*WHAT THE EXERCISE ASKS*:
Copy the following material line for line, with no changes.

*Collected data*:
╔══

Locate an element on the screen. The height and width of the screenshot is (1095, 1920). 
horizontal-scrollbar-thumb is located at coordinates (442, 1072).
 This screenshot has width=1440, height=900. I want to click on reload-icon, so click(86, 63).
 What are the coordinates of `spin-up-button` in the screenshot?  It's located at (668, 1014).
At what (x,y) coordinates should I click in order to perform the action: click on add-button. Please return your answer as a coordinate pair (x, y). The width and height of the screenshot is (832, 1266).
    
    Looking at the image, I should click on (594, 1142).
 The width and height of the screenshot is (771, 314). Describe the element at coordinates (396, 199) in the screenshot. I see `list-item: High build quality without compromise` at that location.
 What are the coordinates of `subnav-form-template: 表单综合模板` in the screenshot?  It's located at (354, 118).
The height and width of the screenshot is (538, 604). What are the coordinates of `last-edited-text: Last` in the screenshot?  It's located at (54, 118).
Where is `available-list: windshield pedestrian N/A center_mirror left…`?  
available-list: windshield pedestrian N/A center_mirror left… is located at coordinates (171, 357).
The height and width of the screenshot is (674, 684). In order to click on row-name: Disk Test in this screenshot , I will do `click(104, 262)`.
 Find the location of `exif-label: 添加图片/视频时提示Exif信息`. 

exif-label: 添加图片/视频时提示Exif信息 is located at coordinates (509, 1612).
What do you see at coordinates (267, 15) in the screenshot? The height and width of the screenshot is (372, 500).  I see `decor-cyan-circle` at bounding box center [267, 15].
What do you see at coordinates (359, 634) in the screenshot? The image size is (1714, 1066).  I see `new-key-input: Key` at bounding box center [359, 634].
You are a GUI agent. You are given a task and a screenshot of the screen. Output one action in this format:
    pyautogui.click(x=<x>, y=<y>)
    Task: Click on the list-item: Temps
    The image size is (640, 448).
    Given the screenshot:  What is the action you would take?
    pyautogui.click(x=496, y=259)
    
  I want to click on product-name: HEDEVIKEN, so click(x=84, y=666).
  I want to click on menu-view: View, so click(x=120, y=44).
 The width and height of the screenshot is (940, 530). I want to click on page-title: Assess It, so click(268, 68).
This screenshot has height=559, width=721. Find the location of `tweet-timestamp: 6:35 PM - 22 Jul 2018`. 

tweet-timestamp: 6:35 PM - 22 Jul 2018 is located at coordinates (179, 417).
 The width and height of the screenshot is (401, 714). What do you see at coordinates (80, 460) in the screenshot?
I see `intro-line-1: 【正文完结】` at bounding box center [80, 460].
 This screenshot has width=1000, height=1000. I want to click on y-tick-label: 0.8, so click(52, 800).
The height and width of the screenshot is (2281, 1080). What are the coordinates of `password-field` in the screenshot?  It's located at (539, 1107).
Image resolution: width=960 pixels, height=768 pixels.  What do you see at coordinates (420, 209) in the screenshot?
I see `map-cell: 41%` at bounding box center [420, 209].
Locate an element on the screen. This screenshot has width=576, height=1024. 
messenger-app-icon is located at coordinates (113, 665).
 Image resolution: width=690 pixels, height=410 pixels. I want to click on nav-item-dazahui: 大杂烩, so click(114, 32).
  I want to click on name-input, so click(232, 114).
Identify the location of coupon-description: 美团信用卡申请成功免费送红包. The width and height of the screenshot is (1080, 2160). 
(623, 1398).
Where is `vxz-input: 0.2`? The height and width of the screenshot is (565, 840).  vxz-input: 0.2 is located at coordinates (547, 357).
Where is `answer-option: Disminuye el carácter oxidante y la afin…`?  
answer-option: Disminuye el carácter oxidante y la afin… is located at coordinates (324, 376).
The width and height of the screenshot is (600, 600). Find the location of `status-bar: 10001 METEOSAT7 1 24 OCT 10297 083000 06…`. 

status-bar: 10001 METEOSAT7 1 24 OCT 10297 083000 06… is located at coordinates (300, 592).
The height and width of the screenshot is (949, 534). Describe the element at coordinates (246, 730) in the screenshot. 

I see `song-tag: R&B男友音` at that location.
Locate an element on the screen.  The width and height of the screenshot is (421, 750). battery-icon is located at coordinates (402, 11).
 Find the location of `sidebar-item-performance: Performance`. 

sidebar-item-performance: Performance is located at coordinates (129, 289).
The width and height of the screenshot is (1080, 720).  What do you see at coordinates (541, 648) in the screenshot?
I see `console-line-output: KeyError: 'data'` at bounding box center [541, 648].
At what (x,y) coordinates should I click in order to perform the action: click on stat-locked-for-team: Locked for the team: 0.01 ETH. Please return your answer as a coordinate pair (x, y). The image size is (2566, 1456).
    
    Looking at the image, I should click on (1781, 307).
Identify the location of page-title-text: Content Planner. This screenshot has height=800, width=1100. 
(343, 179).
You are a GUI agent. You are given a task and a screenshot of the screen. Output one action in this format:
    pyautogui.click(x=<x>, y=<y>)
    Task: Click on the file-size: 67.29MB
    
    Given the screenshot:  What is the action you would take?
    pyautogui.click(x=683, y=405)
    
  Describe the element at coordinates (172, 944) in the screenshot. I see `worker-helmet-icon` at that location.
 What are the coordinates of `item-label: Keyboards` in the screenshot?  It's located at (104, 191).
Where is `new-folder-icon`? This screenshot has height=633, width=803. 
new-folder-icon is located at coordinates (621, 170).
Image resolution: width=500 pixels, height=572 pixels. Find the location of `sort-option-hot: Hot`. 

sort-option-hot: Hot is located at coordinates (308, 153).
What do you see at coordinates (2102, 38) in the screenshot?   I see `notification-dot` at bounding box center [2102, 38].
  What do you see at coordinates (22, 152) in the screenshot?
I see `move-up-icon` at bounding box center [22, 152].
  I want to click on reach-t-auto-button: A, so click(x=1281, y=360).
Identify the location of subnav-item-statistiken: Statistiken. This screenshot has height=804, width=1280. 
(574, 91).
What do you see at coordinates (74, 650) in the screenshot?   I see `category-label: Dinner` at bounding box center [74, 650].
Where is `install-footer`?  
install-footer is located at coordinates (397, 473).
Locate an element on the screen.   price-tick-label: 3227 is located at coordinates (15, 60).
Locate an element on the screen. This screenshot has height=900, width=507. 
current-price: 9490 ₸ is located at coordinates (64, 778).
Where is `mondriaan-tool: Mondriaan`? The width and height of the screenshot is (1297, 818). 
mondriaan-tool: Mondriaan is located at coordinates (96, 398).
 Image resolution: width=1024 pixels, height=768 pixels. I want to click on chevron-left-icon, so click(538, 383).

╚══

*OUTPUT OF THE TASK*:
Locate an element on the screen. The height and width of the screenshot is (1095, 1920). 
horizontal-scrollbar-thumb is located at coordinates (442, 1072).
 This screenshot has width=1440, height=900. I want to click on reload-icon, so click(86, 63).
 What are the coordinates of `spin-up-button` in the screenshot?  It's located at (668, 1014).
At what (x,y) coordinates should I click in order to perform the action: click on add-button. Please return your answer as a coordinate pair (x, y). The width and height of the screenshot is (832, 1266).
    
    Looking at the image, I should click on (594, 1142).
 The width and height of the screenshot is (771, 314). Describe the element at coordinates (396, 199) in the screenshot. I see `list-item: High build quality without compromise` at that location.
 What are the coordinates of `subnav-form-template: 表单综合模板` in the screenshot?  It's located at (354, 118).
The height and width of the screenshot is (538, 604). What are the coordinates of `last-edited-text: Last` in the screenshot?  It's located at (54, 118).
Where is `available-list: windshield pedestrian N/A center_mirror left…`?  
available-list: windshield pedestrian N/A center_mirror left… is located at coordinates (171, 357).
The height and width of the screenshot is (674, 684). In order to click on row-name: Disk Test in this screenshot , I will do `click(104, 262)`.
 Find the location of `exif-label: 添加图片/视频时提示Exif信息`. 

exif-label: 添加图片/视频时提示Exif信息 is located at coordinates (509, 1612).
What do you see at coordinates (267, 15) in the screenshot? The height and width of the screenshot is (372, 500).  I see `decor-cyan-circle` at bounding box center [267, 15].
What do you see at coordinates (359, 634) in the screenshot? The image size is (1714, 1066).  I see `new-key-input: Key` at bounding box center [359, 634].
You are a GUI agent. You are given a task and a screenshot of the screen. Output one action in this format:
    pyautogui.click(x=<x>, y=<y>)
    Task: Click on the list-item: Temps
    The image size is (640, 448).
    Given the screenshot:  What is the action you would take?
    pyautogui.click(x=496, y=259)
    
  I want to click on product-name: HEDEVIKEN, so click(x=84, y=666).
  I want to click on menu-view: View, so click(x=120, y=44).
 The width and height of the screenshot is (940, 530). I want to click on page-title: Assess It, so click(268, 68).
This screenshot has height=559, width=721. Find the location of `tweet-timestamp: 6:35 PM - 22 Jul 2018`. 

tweet-timestamp: 6:35 PM - 22 Jul 2018 is located at coordinates (179, 417).
 The width and height of the screenshot is (401, 714). What do you see at coordinates (80, 460) in the screenshot?
I see `intro-line-1: 【正文完结】` at bounding box center [80, 460].
 This screenshot has width=1000, height=1000. I want to click on y-tick-label: 0.8, so click(52, 800).
The height and width of the screenshot is (2281, 1080). What are the coordinates of `password-field` in the screenshot?  It's located at (539, 1107).
Image resolution: width=960 pixels, height=768 pixels.  What do you see at coordinates (420, 209) in the screenshot?
I see `map-cell: 41%` at bounding box center [420, 209].
Locate an element on the screen. This screenshot has width=576, height=1024. 
messenger-app-icon is located at coordinates (113, 665).
 Image resolution: width=690 pixels, height=410 pixels. I want to click on nav-item-dazahui: 大杂烩, so click(114, 32).
  I want to click on name-input, so click(232, 114).
Identify the location of coupon-description: 美团信用卡申请成功免费送红包. The width and height of the screenshot is (1080, 2160). 
(623, 1398).
Where is `vxz-input: 0.2`? The height and width of the screenshot is (565, 840).  vxz-input: 0.2 is located at coordinates (547, 357).
Where is `answer-option: Disminuye el carácter oxidante y la afin…`?  
answer-option: Disminuye el carácter oxidante y la afin… is located at coordinates (324, 376).
The width and height of the screenshot is (600, 600). Find the location of `status-bar: 10001 METEOSAT7 1 24 OCT 10297 083000 06…`. 

status-bar: 10001 METEOSAT7 1 24 OCT 10297 083000 06… is located at coordinates (300, 592).
The height and width of the screenshot is (949, 534). Describe the element at coordinates (246, 730) in the screenshot. 

I see `song-tag: R&B男友音` at that location.
Locate an element on the screen.  The width and height of the screenshot is (421, 750). battery-icon is located at coordinates (402, 11).
 Find the location of `sidebar-item-performance: Performance`. 

sidebar-item-performance: Performance is located at coordinates (129, 289).
The width and height of the screenshot is (1080, 720).  What do you see at coordinates (541, 648) in the screenshot?
I see `console-line-output: KeyError: 'data'` at bounding box center [541, 648].
At what (x,y) coordinates should I click in order to perform the action: click on stat-locked-for-team: Locked for the team: 0.01 ETH. Please return your answer as a coordinate pair (x, y). The image size is (2566, 1456).
    
    Looking at the image, I should click on (1781, 307).
Identify the location of page-title-text: Content Planner. This screenshot has height=800, width=1100. 
(343, 179).
You are a GUI agent. You are given a task and a screenshot of the screen. Output one action in this format:
    pyautogui.click(x=<x>, y=<y>)
    Task: Click on the file-size: 67.29MB
    
    Given the screenshot:  What is the action you would take?
    pyautogui.click(x=683, y=405)
    
  Describe the element at coordinates (172, 944) in the screenshot. I see `worker-helmet-icon` at that location.
 What are the coordinates of `item-label: Keyboards` in the screenshot?  It's located at (104, 191).
Where is `new-folder-icon`? This screenshot has height=633, width=803. 
new-folder-icon is located at coordinates (621, 170).
Image resolution: width=500 pixels, height=572 pixels. Find the location of `sort-option-hot: Hot`. 

sort-option-hot: Hot is located at coordinates (308, 153).
What do you see at coordinates (2102, 38) in the screenshot?   I see `notification-dot` at bounding box center [2102, 38].
  What do you see at coordinates (22, 152) in the screenshot?
I see `move-up-icon` at bounding box center [22, 152].
  I want to click on reach-t-auto-button: A, so click(x=1281, y=360).
Identify the location of subnav-item-statistiken: Statistiken. This screenshot has height=804, width=1280. 
(574, 91).
What do you see at coordinates (74, 650) in the screenshot?   I see `category-label: Dinner` at bounding box center [74, 650].
Where is `install-footer`?  
install-footer is located at coordinates (397, 473).
Locate an element on the screen.   price-tick-label: 3227 is located at coordinates (15, 60).
Locate an element on the screen. This screenshot has height=900, width=507. 
current-price: 9490 ₸ is located at coordinates (64, 778).
Where is `mondriaan-tool: Mondriaan`? The width and height of the screenshot is (1297, 818). 
mondriaan-tool: Mondriaan is located at coordinates (96, 398).
 Image resolution: width=1024 pixels, height=768 pixels. I want to click on chevron-left-icon, so click(538, 383).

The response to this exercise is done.